══ EXTRACT ══

Key interests and ideas from the latter part of the writer’s life are explored here, and spoken on with passion – no less so when they contradict each other, as he was never afraid to change his mind. They position him very much as a modern thinker, keenly relevant even seven years after his death because he was often ahead of his contemporaries, for all that his love of medievalism led to him being associated with old fashioned ideas. The library theme naturally lends itself to a focus on his thoughts about the internet, and what is perhaps its key problem. Memory has two purposes, he said: firstly to acquire information, and secondly to throw out the low quality stuff. When we substitute the internet for our memory, its failure to do the latter becomes a problem.

═══

▶ **REQUIREMENTS**:
1) What two purposes of memory does the passage on the writer's later ideas name?
2) Go on with the passage on the writer's later ideas, picking up after its final sentence.

══ STORED DATA ══

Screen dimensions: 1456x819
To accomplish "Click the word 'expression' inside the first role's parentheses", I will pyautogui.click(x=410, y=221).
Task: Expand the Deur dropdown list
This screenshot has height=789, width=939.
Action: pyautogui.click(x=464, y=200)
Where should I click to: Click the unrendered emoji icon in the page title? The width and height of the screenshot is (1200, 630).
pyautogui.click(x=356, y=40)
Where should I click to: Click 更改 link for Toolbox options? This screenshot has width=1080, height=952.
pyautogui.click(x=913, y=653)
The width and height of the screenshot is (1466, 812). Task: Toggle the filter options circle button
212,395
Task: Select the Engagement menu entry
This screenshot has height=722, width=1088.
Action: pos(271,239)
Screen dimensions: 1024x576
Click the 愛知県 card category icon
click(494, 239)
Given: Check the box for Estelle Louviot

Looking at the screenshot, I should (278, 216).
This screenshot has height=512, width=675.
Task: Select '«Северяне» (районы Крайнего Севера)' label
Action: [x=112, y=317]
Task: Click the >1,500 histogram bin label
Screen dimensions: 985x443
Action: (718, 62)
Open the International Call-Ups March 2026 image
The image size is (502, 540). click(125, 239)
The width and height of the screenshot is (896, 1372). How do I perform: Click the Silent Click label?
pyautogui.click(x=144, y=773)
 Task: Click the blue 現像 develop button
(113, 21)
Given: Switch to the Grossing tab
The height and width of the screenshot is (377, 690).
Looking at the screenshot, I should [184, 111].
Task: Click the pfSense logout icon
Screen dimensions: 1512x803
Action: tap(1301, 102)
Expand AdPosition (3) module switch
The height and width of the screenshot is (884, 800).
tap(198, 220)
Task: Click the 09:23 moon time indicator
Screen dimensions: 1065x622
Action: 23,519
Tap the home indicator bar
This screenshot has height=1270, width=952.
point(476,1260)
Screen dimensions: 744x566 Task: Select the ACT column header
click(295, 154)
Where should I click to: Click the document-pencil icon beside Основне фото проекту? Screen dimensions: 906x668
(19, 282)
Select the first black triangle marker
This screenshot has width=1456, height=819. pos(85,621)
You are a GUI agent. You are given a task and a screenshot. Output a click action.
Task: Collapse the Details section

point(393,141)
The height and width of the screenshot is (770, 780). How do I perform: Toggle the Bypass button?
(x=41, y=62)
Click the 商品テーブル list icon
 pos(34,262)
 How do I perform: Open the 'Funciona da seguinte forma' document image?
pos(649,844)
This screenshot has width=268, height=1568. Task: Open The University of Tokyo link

═══

▶ **RESPONSES TO THE EXERCISE**:
1) Memory serves first to acquire information and second to throw out the low-quality material.

2)
The flawed information – all those wonderful accidental lies – needs context to make sense. Eco said that the purpose of language is to communicate our awareness or imagining of what is not there. The library is held together by these absences, begetting questions, conjuring the shape of Eco’s own absence and inviting the viewer’s curiosity to fill it. As we wander through the labyrinth we are drawn further and further into its trap, made ever more keenly aware of our own hunger for knowledge, for understanding. Alongside the books there are maps, some of them featuring imaginary places which sparked real journeys. Voluminous tomes with age-stained pages sit side by side with even older scrolls. Here are the diagrams and formulae of alchemists and occultists, and always the humorous little drawings which continue to make Eco feel alive – alive as, he notes, in their absence of intellectual hunger, many people never really are.

The subtitling here could use some improvement, but if you love languages as Eco did, you will find its foibles fascinating and often funny, themselves a winning feature of this cinematic palimpsest. A library has a particular aroma, we are told, and you will smell it. It has a presence which is more than the sum of its parts. It carries us beyond death, makes us a part of something bigger. Eco’s library is a trickster god – always the most interesting kind, the most human.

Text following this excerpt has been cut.